Un plaidoyer renouvelé a été fait pour que des réductions de crédit universelles proposées soient retardées. Le comité des travaux et des pensions a fait un plaidoyer renouvelé concernant les coupes prévues, voté par le Parlement dans la facture universelle des paiements de crédit et d’indépendance personnelle.
Le comité a exprimé une préoccupation particulière à la façon dont les personnes souffrant de graves problèmes de santé mentale seront protégées des changements, et le nombre de personnes handicapées potentiellement poussé dans la pauvreté en conséquence.
Leur dernier rapport a fortement encouragé le gouvernement à reporter les changements. Il a déclaré: “Nous restons critiques, cependant, de l’échec du gouvernement à évaluer correctement l’impact de la réduction de la santé de l’UC sur la pauvreté, la santé et la participation du marché du travail.
“Pour cette raison, nous exhortons à retarder la mesure jusqu’à ce qu’elle ait eu le temps de faire une telle évaluation.”
Les modifications devraient prendre effet pour tous les nouveaux demandeurs à partir d’avril de l’année prochaine et impliquer la réduction de la composante de santé de moitié de 423,27 £ à 217,26 £ par mois, à l’exclusion de ceux qui répondent au seuil des conditions sévères. De plus, les changements rendront les personnes de moins de 22 ans complètement inadmissibles à la composante de santé.
Le comité a exprimé ses inquiétudes que les personnes ayant des problèmes de santé mentale graves ne soient pas admissibles à la catégorie des conditions graves, ainsi que celles qui connaissent des conditions graves mais variables.
Les députés ont également directement interrogé le secrétaire d’État sur les raisons pour lesquelles une évaluation des risques de sauvegarde n’avait pas été effectuée avant la publication du Green Paper.

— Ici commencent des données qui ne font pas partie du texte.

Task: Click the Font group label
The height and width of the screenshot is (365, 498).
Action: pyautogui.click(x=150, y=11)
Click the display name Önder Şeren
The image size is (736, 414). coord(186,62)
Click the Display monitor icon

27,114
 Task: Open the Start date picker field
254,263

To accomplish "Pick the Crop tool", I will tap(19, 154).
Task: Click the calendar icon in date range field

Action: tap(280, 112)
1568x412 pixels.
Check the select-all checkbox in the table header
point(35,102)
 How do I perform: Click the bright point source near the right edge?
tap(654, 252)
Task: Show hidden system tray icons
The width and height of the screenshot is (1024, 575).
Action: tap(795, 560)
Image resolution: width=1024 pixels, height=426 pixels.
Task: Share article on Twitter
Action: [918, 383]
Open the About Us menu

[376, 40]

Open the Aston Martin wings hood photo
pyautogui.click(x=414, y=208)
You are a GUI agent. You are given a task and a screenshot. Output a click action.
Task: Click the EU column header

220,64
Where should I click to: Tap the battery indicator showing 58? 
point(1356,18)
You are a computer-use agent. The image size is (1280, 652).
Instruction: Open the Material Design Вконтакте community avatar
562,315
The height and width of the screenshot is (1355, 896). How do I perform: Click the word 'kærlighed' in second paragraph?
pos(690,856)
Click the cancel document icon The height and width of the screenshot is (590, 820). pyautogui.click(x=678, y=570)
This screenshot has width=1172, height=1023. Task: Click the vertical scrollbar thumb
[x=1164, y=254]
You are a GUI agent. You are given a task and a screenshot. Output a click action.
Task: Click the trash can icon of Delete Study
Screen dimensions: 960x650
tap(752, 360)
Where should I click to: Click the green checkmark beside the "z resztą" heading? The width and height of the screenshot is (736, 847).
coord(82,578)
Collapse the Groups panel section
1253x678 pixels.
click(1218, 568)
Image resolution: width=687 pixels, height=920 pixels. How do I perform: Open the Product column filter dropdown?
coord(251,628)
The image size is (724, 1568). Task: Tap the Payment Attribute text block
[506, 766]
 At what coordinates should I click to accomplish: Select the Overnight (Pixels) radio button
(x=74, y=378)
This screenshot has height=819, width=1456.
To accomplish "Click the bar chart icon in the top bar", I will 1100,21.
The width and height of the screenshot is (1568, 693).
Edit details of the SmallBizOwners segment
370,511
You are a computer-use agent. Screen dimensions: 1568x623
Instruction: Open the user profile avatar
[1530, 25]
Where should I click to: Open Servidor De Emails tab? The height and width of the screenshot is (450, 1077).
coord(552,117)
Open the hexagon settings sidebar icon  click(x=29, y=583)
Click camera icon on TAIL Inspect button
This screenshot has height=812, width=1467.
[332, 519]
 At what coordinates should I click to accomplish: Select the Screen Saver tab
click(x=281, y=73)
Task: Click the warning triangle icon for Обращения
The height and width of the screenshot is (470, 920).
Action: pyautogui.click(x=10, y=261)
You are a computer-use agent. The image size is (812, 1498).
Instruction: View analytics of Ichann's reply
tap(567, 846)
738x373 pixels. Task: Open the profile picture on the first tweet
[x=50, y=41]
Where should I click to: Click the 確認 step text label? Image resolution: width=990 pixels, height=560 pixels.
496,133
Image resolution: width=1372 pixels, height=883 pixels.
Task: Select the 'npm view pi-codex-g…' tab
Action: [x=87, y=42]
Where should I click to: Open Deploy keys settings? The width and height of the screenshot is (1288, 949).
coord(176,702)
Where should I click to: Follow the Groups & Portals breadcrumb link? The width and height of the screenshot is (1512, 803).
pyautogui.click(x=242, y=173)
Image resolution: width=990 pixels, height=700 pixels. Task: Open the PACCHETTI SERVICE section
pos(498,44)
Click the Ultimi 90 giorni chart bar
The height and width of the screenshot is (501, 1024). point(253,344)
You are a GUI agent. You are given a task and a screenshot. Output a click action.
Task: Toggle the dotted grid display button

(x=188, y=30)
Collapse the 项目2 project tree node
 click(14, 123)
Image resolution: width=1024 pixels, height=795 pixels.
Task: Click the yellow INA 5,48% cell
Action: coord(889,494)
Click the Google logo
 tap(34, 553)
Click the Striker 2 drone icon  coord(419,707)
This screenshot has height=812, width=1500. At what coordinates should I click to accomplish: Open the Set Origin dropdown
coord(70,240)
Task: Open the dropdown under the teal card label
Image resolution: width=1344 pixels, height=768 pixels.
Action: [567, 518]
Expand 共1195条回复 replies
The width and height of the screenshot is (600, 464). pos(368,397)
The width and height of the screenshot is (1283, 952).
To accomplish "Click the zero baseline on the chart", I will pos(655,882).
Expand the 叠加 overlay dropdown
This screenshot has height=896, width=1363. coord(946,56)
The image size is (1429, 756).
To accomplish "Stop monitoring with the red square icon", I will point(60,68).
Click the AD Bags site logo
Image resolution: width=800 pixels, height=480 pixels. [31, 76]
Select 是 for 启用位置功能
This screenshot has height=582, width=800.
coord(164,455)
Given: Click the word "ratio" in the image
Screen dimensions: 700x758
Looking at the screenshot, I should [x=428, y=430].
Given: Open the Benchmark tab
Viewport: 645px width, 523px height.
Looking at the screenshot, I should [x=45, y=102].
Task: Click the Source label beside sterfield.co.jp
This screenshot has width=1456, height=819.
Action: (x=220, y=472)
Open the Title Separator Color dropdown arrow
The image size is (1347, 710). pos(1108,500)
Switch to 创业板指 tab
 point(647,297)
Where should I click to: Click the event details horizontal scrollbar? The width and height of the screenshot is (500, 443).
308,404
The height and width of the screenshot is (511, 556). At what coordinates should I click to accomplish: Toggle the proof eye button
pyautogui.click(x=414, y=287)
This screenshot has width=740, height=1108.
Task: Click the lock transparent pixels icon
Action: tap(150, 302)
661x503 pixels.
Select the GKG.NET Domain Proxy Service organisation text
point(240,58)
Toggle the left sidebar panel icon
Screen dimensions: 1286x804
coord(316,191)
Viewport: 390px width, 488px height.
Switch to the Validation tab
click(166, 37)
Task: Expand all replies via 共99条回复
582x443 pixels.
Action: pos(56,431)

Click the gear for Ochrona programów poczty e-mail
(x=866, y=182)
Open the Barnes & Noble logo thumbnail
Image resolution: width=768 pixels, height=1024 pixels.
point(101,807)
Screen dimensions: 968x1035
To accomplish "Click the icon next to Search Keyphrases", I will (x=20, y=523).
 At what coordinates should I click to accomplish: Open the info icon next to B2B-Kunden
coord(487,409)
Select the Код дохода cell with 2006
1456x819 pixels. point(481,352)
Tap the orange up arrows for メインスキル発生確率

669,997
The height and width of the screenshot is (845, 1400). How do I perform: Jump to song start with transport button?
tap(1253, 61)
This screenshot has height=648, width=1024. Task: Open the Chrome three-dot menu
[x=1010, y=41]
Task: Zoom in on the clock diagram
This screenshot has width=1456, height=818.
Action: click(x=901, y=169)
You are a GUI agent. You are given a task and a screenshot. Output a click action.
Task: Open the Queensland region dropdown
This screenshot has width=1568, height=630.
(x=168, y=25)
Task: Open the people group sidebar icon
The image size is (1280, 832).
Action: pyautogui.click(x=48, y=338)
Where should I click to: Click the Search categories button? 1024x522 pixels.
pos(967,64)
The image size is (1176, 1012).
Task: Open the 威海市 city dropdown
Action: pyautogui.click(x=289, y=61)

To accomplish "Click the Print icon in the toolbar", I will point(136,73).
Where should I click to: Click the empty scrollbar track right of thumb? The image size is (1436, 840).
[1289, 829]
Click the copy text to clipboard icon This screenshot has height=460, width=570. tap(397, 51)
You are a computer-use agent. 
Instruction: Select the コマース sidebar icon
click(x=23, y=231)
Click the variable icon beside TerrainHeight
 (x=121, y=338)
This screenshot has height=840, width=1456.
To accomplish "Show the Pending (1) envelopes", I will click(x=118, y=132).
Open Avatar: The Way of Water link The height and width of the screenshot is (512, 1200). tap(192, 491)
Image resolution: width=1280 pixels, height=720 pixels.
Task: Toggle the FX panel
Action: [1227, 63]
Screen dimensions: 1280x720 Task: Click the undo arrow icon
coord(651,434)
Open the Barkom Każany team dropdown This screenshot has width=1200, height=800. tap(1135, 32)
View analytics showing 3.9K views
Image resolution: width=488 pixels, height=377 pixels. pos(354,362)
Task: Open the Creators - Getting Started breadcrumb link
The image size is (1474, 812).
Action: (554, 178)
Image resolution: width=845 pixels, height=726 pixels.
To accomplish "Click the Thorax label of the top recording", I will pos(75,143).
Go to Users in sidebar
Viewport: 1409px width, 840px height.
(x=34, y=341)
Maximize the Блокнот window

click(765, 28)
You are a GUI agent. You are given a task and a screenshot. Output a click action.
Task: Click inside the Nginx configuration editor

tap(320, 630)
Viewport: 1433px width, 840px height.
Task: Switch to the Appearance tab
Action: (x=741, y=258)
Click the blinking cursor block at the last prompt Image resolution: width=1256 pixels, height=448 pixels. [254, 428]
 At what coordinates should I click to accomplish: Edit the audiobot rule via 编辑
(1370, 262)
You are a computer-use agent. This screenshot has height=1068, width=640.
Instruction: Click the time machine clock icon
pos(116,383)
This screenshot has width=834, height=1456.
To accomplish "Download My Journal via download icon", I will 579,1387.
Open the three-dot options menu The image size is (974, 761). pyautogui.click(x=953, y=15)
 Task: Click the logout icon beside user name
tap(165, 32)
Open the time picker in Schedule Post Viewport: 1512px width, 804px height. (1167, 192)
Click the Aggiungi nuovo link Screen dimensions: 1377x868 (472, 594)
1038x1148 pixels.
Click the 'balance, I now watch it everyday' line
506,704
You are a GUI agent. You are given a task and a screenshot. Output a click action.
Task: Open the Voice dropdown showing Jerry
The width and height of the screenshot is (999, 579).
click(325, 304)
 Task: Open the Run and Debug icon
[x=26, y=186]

Les changements universels de crédit sont conçus pour encourager les gens à revenir dans l’emploi, mais les députés du comité ont exprimé des inquiétudes que les modifications forceront plutôt les individus handicapés dans la pauvreté, même après des concessions substantielles apportées au projet de loi.
La présidente du comité Debbie Abrahams a déclaré: «Nous accueillons les concessions que le gouvernement a faites auprès de l’UC et du projet de loi PIP (maintenant le projet de loi UC), mais il y a encore des problèmes avec ces réformes sociales, notamment la réduction du soutien financier que les personnes nouvellement malades et handicapées recevront.
«La propre analyse du gouvernement publiée en mars indique qu’en avril prochain, environ 50 000 personnes qui développent un problème de santé ou deviennent handicapées – et celles qui vivent avec eux – entreront en pauvreté d’ici 2030 en raison de la réduction de l’appui de la prime de santé UC.
«Nous vous recommandons de retarder les réductions de la prime UC-Salth, en particulier étant donné que d’autres politiques telles que la capacité supplémentaire du NHS, ou le soutien à l’emploi, ou les changements sur le marché du travail pour aider les gens à rester au travail, n’ont pas encore matérialisé.
«Nous sommes d’accord dans un système de protection sociale réformée et durable, mais nous devons nous assurer que le bien-être de ceux qui entrent en contact avec lui sont protégés.
«La leçon apprise du mois dernier devrait être que l’impact des changements de politique dans les avantages liés à la santé doit être évalué avant la mise en œuvre des changements de politique pour éviter les risques potentiels pour les demandeurs.»
Abrahams a été l’un des députés qui ont soutenu le projet de loi de protection sociale à sa troisième lecture, après l’ajout de concessions importantes. L’une de ces concessions était un abandon total des modifications proposées au paiement de l’indépendance personnelle.